The experience since December 2019, when COVID-19 spread around the world from its origin, poses another warning that we should have invested more resources and technologies into response to as well as monitoring and prevention of the global attack of microorganisms. The GHSA, which was supposed to prepare for this actively after 2014, turned out to be insufficient also.

The United State government played a crucial role in combating HIV through The US President’s Emergency Plan for AIDS Relief, created by the George W. Bush administration in 2003. The Obama administration added more effort through establishing GHSA to complement WHO-IHR. However, the Trump administration denied the threat from COVID-19 and tried to withdraw from WHO, weakening the GHSA leadership. Cascade of events pushed the US, the most affluent country in the world, into a country with one of the highest mortality rates during COVID-19. The US lost its continued leadership for a while since then. The Biden administration may change this.
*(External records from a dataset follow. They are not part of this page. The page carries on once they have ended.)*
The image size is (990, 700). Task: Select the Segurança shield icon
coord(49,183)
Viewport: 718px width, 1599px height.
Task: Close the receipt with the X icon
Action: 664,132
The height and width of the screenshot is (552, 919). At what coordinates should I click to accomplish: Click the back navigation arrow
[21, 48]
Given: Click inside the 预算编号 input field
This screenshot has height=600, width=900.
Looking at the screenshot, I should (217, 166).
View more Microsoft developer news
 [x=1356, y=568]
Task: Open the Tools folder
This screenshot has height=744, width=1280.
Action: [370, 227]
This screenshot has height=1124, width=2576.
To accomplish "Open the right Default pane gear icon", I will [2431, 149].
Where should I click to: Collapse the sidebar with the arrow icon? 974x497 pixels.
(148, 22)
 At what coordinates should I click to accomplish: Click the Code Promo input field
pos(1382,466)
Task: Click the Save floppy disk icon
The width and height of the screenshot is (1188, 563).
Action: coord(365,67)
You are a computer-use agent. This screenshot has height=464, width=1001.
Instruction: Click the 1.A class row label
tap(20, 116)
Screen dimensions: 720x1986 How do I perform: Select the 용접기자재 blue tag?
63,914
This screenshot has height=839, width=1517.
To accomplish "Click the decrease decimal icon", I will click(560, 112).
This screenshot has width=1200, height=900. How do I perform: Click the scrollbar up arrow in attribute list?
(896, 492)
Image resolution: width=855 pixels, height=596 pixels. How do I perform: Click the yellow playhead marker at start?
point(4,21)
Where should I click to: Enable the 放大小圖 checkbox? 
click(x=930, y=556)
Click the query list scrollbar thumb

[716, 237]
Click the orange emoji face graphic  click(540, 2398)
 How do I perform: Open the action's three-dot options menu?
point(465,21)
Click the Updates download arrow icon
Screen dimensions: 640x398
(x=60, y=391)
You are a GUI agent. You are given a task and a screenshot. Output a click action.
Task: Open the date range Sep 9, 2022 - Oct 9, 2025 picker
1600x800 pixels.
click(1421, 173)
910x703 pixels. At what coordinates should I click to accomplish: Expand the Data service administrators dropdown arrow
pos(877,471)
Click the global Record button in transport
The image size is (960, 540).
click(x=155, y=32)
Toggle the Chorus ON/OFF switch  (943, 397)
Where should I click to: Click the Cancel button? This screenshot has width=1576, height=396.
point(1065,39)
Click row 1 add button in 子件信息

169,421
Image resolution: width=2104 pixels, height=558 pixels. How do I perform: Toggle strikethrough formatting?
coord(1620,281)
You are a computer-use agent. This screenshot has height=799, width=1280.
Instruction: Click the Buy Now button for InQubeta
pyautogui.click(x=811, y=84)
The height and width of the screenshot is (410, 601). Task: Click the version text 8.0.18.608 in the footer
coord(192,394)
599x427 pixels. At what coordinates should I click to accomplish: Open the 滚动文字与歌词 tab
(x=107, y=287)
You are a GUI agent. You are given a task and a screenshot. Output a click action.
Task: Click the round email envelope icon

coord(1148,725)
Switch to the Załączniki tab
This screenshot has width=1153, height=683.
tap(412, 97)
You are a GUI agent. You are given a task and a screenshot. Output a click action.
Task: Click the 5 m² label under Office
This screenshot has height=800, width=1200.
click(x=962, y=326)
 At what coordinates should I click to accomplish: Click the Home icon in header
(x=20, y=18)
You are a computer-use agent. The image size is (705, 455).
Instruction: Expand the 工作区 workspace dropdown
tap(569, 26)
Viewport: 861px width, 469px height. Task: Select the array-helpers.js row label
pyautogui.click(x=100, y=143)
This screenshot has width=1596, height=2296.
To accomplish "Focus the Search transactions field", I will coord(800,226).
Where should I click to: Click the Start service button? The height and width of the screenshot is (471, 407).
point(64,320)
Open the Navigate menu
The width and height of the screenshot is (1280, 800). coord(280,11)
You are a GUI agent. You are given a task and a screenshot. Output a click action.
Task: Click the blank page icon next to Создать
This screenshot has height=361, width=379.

South Korea may play a co-leadership role along with the re-vitalized US leadership, in making a sufficient investment as the US had for HIV in the past.

Sustainable financing would be one of the key issues at GHSA 2022, with other technical issues including simulation exercises. The ministerial meeting is held under the pressure from the international community to bring about a turning point in the prolonging crisis and to develop joint defense strategies and tactics to keep human security from microbes.

South Korea, which showed a high level of technical capability in human security against microbes during COVID-19, and the US, which established the GHSA and successfully operated the PEPFAR, now have a new opportunity to re-build a joint global leadership in this human security agenda. In this sense, the stakes are high at GHSA 2022 in Seoul.

Dr. Oh Ju-hwan is international and public health policy professor at Seoul National University College of Medicine. The views expressed in this article are his own. -- Ed.